L'approccio metodologico adottato è volutamente multidimensionale, data la complessità della materia che spesso appare sfuggente in una prospettiva quantitativa: ispezioni in loco, questionari, interviste, consultazione dei registri delle frequenze di flusso, costruzione di case studies ritenuti rappresentativi.
Si è avviata una mappatura delle chiese che in Italia hanno già adottato queste metodologie e di quante si orientano verso queste soluzioni, mettendo in evidenza tra le prime, le realtà più significative.

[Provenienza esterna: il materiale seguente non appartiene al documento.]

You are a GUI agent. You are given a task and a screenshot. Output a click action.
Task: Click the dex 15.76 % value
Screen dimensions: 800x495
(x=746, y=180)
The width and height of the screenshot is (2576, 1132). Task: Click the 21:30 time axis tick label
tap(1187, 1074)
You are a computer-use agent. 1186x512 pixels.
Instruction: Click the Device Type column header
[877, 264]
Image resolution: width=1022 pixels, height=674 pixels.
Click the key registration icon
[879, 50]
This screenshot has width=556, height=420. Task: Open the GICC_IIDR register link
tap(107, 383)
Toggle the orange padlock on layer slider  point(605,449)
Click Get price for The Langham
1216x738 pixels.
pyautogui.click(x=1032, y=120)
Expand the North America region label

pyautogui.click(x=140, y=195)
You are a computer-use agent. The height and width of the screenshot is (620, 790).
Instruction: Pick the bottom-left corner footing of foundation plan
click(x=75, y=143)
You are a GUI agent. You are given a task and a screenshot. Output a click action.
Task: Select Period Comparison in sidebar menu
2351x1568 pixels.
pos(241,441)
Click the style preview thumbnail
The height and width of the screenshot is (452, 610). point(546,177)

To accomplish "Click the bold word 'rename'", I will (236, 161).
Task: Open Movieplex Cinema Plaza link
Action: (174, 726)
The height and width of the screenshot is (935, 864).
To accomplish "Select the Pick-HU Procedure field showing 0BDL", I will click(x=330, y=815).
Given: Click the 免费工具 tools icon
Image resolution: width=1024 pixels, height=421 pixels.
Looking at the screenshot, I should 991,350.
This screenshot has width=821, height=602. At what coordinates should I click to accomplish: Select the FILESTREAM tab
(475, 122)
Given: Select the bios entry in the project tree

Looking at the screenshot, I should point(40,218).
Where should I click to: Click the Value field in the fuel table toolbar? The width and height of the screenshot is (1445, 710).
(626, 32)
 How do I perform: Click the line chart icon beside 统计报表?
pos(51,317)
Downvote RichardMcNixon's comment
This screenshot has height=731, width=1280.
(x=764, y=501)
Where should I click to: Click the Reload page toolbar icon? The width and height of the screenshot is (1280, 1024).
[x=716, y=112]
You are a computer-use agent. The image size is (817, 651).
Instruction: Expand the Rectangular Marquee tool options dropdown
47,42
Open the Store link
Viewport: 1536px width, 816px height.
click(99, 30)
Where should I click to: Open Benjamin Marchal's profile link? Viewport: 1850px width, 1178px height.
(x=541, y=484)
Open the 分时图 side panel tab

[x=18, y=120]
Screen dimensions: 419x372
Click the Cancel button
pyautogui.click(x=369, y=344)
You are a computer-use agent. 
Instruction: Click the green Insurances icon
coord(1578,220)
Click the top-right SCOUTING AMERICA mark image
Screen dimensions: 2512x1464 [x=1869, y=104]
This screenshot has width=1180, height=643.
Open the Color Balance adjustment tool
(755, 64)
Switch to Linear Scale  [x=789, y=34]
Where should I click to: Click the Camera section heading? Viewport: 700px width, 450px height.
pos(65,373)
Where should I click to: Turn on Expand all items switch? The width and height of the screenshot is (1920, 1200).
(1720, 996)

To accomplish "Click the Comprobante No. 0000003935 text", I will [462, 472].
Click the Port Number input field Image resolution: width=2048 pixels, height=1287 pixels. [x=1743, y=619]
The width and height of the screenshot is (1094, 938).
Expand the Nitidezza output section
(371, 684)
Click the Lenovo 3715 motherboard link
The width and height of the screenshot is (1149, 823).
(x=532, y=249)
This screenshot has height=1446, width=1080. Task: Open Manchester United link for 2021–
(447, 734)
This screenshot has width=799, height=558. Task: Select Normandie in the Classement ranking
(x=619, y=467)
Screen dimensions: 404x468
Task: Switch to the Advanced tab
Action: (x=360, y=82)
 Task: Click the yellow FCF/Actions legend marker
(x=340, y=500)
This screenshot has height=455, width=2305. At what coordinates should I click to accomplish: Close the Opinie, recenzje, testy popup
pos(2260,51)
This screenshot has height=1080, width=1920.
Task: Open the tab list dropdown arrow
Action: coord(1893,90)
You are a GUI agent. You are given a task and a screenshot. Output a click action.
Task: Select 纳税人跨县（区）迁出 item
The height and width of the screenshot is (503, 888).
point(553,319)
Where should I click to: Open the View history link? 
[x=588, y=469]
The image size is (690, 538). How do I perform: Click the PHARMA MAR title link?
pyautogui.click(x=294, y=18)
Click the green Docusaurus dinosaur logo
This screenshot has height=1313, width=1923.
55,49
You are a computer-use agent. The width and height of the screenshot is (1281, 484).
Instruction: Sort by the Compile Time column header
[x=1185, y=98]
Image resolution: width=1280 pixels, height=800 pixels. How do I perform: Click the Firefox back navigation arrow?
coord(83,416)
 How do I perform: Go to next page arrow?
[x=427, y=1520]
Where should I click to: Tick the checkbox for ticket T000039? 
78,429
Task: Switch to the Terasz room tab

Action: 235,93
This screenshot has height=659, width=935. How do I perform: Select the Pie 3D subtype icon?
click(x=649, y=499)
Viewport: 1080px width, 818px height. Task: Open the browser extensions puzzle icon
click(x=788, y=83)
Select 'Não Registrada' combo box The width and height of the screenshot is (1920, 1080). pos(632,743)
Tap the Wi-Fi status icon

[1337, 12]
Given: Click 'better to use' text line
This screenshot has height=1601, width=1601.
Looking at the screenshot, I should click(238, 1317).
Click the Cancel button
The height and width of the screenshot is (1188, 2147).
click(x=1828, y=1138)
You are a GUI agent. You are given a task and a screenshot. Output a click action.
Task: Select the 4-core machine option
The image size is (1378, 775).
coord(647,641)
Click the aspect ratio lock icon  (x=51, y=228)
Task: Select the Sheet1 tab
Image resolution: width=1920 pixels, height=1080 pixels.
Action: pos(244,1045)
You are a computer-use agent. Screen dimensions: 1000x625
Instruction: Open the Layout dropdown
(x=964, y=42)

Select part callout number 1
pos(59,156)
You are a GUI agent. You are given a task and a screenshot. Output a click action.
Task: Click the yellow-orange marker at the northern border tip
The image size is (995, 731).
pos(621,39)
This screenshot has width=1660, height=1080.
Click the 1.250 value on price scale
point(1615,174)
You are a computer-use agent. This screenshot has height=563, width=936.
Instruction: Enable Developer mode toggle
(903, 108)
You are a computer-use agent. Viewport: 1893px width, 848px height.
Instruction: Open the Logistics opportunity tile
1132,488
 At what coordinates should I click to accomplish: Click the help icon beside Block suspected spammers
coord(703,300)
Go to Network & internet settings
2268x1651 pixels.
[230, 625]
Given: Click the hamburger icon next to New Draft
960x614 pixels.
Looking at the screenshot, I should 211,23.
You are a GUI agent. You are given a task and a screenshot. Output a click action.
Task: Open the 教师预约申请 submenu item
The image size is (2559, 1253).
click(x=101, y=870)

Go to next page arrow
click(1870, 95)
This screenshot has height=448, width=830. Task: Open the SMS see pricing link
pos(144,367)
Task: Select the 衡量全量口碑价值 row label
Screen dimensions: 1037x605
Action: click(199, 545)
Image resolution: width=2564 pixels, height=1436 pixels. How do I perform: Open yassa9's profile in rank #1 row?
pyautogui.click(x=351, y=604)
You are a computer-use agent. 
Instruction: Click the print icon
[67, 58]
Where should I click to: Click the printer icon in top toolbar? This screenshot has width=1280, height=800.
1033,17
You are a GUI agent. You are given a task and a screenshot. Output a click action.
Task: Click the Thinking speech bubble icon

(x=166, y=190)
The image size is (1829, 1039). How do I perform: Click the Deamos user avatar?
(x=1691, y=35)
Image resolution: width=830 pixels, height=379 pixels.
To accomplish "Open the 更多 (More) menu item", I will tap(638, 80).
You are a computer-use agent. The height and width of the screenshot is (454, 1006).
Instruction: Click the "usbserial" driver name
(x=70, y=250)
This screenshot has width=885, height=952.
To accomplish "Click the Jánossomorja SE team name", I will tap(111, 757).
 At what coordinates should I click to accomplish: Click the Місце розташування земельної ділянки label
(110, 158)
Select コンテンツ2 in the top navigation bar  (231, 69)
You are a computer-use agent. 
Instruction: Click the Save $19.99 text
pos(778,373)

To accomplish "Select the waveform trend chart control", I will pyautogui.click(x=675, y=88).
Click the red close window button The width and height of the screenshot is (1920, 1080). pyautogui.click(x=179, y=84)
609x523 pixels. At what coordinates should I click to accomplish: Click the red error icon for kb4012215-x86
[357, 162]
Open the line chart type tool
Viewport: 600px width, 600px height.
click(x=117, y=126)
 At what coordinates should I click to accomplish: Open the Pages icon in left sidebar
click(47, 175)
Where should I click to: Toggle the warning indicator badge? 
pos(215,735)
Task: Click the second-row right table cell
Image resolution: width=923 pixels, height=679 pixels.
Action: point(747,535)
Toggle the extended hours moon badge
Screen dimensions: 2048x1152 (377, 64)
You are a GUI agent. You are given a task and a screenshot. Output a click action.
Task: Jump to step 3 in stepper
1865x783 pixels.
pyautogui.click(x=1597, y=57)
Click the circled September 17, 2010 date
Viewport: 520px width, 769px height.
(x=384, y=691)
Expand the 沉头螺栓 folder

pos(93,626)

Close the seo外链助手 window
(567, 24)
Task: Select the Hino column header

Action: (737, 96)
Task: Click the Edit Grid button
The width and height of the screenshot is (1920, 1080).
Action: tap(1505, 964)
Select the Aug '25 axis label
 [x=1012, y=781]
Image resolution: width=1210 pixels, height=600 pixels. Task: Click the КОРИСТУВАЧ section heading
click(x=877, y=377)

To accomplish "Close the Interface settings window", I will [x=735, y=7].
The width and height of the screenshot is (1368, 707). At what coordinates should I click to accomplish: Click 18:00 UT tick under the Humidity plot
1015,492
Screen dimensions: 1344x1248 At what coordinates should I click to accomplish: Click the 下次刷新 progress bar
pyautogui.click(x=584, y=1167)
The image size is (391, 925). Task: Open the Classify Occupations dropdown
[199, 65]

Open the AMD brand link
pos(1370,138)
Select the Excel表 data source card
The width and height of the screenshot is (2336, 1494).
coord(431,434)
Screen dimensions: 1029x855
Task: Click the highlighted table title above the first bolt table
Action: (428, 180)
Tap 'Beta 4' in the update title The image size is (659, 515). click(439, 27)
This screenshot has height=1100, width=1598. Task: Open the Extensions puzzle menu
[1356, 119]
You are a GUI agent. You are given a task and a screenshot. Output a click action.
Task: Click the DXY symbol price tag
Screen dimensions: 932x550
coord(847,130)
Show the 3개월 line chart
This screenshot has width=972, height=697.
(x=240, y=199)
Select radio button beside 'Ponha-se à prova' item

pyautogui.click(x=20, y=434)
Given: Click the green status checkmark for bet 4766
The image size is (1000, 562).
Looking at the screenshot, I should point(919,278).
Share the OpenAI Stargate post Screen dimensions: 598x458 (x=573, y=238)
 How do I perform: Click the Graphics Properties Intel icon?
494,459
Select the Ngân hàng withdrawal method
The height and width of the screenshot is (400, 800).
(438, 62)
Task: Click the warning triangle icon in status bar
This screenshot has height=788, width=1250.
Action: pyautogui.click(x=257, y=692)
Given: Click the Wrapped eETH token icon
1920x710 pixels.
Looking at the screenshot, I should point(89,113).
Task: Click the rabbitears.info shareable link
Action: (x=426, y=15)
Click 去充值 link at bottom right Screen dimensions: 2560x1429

Viene valutato l'impatto ambientale, economico e socio-culturale dei flussi turistici nelle chiese in cui si sono adottati provvedimenti gestionali, come ad esempio il ticket, raccogliendo informazioni all'interno di uno schema di base che evidenzi le similitudini delle singole esperienze.
Le diverse micro e macro tecniche di gestione dei flussi turistici sono analizzate sia all'interno della singola chiesa che al suo esterno,(ad esempio zonizzazioni e percorsi accompagnati). Si individuano le diverse connessioni intersettoriali che il bene culturale religioso genera con le molteplici funzioni urbane della comunità locale (trasporti, alberghi, case per ferie degli istituti religiosi ecc.).
Vengono evidenziati i collegamenti tra le politiche ecclesiastiche e le politiche locali in atto orientate ad integrare i beni culturali (in genere) e quelli ecclesiastici (in particolare) all'interno di un modello urbano di accoglienza turistica ed i relativi modelli inter-organizzativi ispirati alla "collaboration theory" o a specifiche disposizioni legislative di livello regionale.
Si procede nella direzione della costruzione di una tipologia relativa al ciclo di vita del magnete turistico-religioso inserendo questa dimensione nei modelli spaziali del turismo sostenibile, secondo i contributi provenienti dalle teorie della regolazione e dalle pratiche territoriali in atto nell'urbanistica consensuale.
Lo specifico posizionamento di ciascuna chiesa viene inserito all'interno dei modelli proposti dalla letteratura scientifica sulla regolazione dei sistemi turistici locali incrociando le seguenti variabili:
a) intensità dei flussi ed intensità della regolazione,
b) intensità delle relazioni endogene alla comunità locale ed intensità delle relazioni sovracomunali.
Ci si propone di individuare quelle soluzioni possibili agli impatti negativi susseguenti alla comparazione tra le diverse aree geografiche al fine di migliorare i processi decisionali delle autorità ecclesiastiche, e, costruire un modello che agevoli il superamento dei limiti insiti in esperienze singolari, che per quanto significative, dimostrano frequentemente disorganicità e disvalore.